Hepatitis C prevalence in the region is highly concentrated among several key populations, notably people who inject drugs. Estimates of prevalence among people who inject drugs range from 15 to 64% across various countries of the region. High hepatitis C prevalence has also been reported in people in prisons in some countries. Prevalence is also high in men who have sex with men, especially those living with HIV (1-5%), and in migrants (1-17%).

Measuring progress towards elimination in the region is challenging due to lack of data collection or national targets for elimination in some countries, Dr Duffell observed. In 2020, the majority of countries in the region still lacked up-to-date estimates of how many people are living with hepatitis C.

On blood safety, the region is making progress towards achieving targets for not remunerating blood donors (21 countries have achieved this target) and nucleic acid testing of blood donations (14 countries have achieved this target). But eight countries in the region were unable to report whether their blood donation systems had eliminated paid blood donation in 2016, illustrating the information gap in under-funded health systems.

Harm reduction coverage remains weak. By 2019, only three countries had achieved the target of distributing 200 syringes per drug user per year, while eleven countries had failed to achieve this level of coverage. Only nine countries reported that they had hit the target of providing opioid substitution therapy to 40% of high-risk opioid users. Only two countries – Luxembourg and Norway – had reached both these targets by 2019. Spain, Belgium and the Czech Republic were close to achieving both targets.

Data on the cascade of care remains limited. Less than half of countries in the region are able to report hepatitis C diagnoses for 2020. Although slightly more countries are able to report how many people were treated for hepatitis C in 2020, fewer than ten can report how many treated people achieved a sustained virologic response after treatment.

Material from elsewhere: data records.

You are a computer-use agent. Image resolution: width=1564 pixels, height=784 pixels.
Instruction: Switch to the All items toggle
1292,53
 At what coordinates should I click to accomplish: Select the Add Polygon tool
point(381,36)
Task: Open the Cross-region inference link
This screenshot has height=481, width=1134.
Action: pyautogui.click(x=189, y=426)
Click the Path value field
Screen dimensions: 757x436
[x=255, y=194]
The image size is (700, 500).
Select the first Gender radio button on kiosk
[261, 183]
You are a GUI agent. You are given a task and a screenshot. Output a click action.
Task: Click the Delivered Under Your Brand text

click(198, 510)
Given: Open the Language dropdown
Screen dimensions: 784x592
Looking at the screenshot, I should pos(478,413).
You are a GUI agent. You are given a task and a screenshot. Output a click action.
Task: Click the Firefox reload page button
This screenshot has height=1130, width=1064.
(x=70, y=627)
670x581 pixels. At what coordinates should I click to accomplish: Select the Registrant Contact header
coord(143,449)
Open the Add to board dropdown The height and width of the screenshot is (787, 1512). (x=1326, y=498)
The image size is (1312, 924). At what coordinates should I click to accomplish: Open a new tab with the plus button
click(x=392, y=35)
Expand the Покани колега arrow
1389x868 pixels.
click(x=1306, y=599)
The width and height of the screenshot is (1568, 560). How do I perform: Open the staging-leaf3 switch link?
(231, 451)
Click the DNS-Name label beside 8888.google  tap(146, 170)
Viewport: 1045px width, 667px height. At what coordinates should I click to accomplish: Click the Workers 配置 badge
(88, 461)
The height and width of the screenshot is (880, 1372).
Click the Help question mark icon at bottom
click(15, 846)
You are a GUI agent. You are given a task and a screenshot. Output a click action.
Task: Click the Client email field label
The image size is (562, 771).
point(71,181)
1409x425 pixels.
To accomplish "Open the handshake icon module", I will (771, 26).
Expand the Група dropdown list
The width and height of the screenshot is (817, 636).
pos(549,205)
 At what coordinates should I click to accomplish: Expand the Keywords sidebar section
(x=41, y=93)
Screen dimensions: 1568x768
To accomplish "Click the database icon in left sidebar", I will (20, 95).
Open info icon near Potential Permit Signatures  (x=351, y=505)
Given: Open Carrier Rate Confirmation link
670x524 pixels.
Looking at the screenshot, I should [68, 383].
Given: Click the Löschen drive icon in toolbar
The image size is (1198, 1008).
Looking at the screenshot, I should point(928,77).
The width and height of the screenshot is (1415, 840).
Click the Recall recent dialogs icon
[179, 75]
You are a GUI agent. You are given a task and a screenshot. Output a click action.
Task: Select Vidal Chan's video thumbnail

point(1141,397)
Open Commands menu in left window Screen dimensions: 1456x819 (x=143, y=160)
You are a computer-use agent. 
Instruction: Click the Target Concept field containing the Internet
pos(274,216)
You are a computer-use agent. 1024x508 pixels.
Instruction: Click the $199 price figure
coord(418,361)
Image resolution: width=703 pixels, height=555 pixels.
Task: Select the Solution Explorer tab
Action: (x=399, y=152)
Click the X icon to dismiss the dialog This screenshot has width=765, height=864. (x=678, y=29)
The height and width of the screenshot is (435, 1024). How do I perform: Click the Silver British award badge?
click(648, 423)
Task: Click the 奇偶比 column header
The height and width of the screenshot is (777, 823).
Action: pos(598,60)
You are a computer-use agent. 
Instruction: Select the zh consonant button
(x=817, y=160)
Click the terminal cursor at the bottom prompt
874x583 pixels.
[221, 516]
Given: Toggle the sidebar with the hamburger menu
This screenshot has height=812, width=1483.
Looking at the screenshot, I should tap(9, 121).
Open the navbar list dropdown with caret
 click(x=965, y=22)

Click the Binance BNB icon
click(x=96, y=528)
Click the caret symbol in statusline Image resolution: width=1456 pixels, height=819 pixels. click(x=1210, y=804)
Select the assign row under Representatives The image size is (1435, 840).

Only four countries in the region – France, Ireland, Italy and Sweden – were estimated to have diagnosed more than half of people living with hepatitis C by 2020. The prevalence of undiagnosed cases is especially high in Romania and Greece. Hepatitis C prevalence in Romania may be as high as 3%.

“COVID has shown what can be done on testing at a large scale and we need to channel some of that innovation into testing for hepatitis C,” said Dr Duffell.

Although testing in harm reduction services and prisons is now routine in most European countries, testing is still not offered in prisons in several countries including Romania, Latvia and Greece. Another site that could be critical for diagnosing new cases is also being under-utilised; in 2019, only eight countries reported that more than half of people entering drug treatment facilities were tested for hepatitis C in the previous year.

Data are also lacking on late diagnosis. Only five countries were able to supply data in 2020 on hepatitis C diagnosed at the stage of decompensated cirrhosis or hepatocellular carcinoma. These estimates varied from 5 to 27% of all diagnosed cases.

Data on changes in hepatitis C incidence and prevalence are also lacking for most countries. Studies of incidence have been largely confined to people who inject drugs and no country in the region has evidence of a significant reduction in hepatitis C transmission among people who inject drugs between 2015 and 2019. Greece and Italy are the only countries to report marked reductions in hepatitis C antibody prevalence among people who inject drugs. In most other countries, prevalence has remained stable.

The European region is unlikely to achieve the elimination target of a 65% reduction in liver-related deaths by 2030 at the current rate of progress, according to ECDC projections. In 2015, ECDC estimates that 64,000 people with hepatitis C died of liver-related causes. To reach the 2020 target, deaths need to decline to 22,400 per year by 2030. But deaths due to liver cancer are still increasing.

Countries in the region need to make substantial investments in epidemiology and monitoring to understand their national epidemics, as well as scaling up harm reduction, testing and treatment, she concluded.

Reference

Duffell E. How far are we from eliminating hepatitis C in Europe? 18th European AIDS Conference, London, parallel session B2, 2021.